PROBLEM REQUIREMENTS -
Repeat the data verbatim, starting at the line that contains "Where should I click to: Minimize" and ending at the line that contains "Action: [528, 278]".

----

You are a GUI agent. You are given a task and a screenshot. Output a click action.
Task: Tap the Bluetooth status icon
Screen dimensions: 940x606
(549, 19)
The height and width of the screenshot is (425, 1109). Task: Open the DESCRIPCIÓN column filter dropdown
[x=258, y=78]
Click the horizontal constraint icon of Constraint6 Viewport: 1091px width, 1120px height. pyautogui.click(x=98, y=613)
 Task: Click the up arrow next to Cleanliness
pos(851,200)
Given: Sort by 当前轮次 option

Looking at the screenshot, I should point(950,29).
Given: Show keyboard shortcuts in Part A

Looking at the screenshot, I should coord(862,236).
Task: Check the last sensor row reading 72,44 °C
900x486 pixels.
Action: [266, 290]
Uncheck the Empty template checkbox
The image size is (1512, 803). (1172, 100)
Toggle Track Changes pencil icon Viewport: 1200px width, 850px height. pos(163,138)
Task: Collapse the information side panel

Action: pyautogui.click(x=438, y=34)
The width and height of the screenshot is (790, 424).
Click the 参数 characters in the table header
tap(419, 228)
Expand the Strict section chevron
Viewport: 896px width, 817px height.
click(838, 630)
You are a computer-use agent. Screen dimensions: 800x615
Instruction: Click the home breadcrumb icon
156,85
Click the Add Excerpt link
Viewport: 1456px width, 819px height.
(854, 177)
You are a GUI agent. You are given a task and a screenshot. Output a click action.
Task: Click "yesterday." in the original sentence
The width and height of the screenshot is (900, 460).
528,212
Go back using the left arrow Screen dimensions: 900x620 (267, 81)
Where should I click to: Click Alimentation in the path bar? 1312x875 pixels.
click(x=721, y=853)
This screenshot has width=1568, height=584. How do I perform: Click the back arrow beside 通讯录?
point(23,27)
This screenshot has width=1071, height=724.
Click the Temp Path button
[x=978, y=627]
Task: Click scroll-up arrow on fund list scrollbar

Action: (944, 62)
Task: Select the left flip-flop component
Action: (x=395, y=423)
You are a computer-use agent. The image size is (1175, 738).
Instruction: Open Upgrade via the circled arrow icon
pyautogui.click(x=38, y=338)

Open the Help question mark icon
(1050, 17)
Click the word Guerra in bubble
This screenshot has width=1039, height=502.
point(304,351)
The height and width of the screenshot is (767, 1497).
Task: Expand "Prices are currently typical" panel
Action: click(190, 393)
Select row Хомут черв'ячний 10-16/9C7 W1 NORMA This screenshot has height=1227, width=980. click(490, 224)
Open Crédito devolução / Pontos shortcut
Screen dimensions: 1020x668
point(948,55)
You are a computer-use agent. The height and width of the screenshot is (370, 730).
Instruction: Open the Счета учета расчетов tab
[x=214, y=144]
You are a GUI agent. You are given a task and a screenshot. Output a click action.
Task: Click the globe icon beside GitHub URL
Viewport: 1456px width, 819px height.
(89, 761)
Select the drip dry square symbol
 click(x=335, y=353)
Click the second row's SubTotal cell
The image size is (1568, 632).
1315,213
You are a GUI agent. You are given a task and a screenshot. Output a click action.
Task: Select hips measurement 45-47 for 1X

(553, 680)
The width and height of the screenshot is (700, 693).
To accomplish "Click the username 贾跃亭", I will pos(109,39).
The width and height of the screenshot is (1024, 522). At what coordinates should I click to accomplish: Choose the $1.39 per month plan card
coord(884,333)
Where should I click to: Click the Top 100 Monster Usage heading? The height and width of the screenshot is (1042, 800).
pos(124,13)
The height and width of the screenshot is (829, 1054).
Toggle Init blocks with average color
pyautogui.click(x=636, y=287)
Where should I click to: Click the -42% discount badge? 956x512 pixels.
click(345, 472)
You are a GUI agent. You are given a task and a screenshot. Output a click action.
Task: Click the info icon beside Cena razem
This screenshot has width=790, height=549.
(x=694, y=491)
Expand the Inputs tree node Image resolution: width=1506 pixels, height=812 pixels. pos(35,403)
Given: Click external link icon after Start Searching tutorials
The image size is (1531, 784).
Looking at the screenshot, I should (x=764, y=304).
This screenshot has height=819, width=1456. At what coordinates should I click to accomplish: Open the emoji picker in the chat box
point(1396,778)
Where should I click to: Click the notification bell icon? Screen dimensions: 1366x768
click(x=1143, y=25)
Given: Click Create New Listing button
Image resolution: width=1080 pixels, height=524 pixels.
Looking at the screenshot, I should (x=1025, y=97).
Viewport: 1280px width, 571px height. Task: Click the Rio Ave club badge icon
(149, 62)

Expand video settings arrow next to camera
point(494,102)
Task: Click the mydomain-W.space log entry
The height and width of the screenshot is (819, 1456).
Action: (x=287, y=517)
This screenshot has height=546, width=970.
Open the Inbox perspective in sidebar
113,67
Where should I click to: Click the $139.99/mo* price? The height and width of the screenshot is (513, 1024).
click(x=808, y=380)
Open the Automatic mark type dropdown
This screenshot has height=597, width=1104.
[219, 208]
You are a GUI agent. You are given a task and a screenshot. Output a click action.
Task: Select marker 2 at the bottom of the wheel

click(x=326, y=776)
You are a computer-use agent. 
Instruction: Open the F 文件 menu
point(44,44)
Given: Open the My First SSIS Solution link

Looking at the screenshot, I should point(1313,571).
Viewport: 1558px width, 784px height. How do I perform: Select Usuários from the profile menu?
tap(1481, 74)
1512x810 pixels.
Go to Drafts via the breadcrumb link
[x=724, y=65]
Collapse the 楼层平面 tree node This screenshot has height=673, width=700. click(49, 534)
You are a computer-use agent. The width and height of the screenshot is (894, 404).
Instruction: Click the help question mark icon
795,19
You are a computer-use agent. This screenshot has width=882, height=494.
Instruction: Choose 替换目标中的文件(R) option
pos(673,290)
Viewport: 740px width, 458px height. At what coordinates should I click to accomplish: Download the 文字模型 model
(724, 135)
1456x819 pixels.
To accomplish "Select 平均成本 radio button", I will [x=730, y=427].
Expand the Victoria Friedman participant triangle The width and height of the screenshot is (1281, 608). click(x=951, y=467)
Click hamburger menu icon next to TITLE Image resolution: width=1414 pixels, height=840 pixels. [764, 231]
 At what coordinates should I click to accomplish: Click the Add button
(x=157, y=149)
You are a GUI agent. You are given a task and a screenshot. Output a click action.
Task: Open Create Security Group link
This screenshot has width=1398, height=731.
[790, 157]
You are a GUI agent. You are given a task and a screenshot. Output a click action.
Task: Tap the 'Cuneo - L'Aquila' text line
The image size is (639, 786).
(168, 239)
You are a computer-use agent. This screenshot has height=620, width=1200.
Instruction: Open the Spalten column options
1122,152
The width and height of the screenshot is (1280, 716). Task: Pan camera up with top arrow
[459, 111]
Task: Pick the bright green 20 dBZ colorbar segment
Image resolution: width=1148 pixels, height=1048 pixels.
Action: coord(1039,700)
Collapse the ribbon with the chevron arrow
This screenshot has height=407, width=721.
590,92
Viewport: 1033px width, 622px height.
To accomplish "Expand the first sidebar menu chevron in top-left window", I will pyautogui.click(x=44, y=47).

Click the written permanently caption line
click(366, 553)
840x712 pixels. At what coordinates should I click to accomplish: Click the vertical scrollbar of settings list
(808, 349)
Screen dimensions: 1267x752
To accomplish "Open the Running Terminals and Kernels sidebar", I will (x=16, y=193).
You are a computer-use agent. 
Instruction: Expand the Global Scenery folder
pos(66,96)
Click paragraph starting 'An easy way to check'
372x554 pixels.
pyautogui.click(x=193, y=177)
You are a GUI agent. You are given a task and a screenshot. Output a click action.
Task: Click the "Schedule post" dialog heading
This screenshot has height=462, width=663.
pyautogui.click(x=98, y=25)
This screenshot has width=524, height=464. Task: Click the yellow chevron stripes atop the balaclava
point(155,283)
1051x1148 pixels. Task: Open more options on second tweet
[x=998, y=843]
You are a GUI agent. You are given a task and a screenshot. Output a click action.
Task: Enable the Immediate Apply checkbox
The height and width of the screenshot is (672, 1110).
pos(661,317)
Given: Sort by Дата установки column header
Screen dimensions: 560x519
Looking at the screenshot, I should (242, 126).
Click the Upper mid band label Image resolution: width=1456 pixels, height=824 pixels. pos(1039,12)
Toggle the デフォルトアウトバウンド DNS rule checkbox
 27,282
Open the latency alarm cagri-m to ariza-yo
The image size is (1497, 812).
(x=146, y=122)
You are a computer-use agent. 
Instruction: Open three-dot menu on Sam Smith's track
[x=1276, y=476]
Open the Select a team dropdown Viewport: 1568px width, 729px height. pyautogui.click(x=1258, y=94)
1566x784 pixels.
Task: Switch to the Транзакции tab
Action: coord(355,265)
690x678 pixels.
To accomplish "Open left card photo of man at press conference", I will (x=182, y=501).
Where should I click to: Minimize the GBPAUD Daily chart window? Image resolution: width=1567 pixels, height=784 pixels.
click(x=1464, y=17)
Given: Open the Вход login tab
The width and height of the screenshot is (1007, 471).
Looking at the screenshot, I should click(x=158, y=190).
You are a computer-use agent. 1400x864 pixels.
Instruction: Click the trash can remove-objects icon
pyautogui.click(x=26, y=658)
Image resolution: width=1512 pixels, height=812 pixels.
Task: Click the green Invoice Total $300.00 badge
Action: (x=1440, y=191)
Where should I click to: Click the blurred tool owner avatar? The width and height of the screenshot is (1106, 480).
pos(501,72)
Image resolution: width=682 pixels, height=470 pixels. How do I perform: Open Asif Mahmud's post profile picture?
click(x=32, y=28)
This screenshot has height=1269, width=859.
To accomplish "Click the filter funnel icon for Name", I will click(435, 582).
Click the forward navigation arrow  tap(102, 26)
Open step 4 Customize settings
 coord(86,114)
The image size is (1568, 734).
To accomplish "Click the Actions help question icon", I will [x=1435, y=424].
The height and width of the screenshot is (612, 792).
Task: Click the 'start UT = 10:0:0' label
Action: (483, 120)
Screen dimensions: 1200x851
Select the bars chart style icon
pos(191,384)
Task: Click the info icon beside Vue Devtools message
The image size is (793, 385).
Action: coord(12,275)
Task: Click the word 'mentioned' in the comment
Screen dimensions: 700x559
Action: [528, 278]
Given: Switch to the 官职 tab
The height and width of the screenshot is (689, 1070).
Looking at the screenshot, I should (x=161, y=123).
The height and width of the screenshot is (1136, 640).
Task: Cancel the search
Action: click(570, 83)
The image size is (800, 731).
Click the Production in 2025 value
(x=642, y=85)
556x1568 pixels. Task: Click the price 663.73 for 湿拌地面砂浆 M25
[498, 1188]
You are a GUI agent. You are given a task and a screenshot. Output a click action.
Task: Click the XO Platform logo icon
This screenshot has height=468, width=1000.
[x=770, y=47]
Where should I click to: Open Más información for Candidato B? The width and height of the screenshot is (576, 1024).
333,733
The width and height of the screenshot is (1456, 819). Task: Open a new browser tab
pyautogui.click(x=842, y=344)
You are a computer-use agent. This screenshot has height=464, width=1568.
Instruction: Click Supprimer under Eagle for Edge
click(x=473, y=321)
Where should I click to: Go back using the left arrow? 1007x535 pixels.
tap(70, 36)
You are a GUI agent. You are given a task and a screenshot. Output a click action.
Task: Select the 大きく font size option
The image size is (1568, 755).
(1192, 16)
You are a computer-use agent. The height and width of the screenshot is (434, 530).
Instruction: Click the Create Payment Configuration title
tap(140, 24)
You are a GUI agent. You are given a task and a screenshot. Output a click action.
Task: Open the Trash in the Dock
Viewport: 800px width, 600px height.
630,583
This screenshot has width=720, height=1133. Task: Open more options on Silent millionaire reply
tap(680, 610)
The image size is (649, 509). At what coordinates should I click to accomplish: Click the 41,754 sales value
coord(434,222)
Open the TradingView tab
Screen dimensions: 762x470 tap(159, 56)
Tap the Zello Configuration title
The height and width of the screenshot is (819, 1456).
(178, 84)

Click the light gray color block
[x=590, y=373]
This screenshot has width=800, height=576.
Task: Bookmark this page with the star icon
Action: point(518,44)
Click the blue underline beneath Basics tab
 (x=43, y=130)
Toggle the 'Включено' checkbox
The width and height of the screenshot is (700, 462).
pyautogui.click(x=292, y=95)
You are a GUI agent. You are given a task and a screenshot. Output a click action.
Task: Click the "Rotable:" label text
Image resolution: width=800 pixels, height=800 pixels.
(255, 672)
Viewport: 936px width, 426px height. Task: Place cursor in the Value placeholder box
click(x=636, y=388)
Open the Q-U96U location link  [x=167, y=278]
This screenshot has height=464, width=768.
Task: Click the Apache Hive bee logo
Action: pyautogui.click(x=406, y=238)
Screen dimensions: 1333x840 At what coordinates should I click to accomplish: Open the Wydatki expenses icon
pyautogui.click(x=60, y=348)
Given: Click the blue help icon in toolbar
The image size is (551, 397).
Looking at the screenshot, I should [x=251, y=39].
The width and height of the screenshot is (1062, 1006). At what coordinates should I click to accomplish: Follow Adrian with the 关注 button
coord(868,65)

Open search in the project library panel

----

RESPONSE FOR THIS EXERCISE -
Where should I click to: Minimize the GBPAUD Daily chart window? Image resolution: width=1567 pixels, height=784 pixels.
click(x=1464, y=17)
Given: Open the Вход login tab
The width and height of the screenshot is (1007, 471).
Looking at the screenshot, I should click(x=158, y=190).
You are a computer-use agent. 1400x864 pixels.
Instruction: Click the trash can remove-objects icon
pyautogui.click(x=26, y=658)
Image resolution: width=1512 pixels, height=812 pixels.
Task: Click the green Invoice Total $300.00 badge
Action: (x=1440, y=191)
Where should I click to: Click the blurred tool owner avatar? The width and height of the screenshot is (1106, 480).
pos(501,72)
Image resolution: width=682 pixels, height=470 pixels. How do I perform: Open Asif Mahmud's post profile picture?
click(x=32, y=28)
This screenshot has height=1269, width=859.
To accomplish "Click the filter funnel icon for Name", I will click(435, 582).
Click the forward navigation arrow  tap(102, 26)
Open step 4 Customize settings
 coord(86,114)
The image size is (1568, 734).
To accomplish "Click the Actions help question icon", I will [x=1435, y=424].
The height and width of the screenshot is (612, 792).
Task: Click the 'start UT = 10:0:0' label
Action: (483, 120)
Screen dimensions: 1200x851
Select the bars chart style icon
pos(191,384)
Task: Click the info icon beside Vue Devtools message
The image size is (793, 385).
Action: coord(12,275)
Task: Click the word 'mentioned' in the comment
Screen dimensions: 700x559
Action: [528, 278]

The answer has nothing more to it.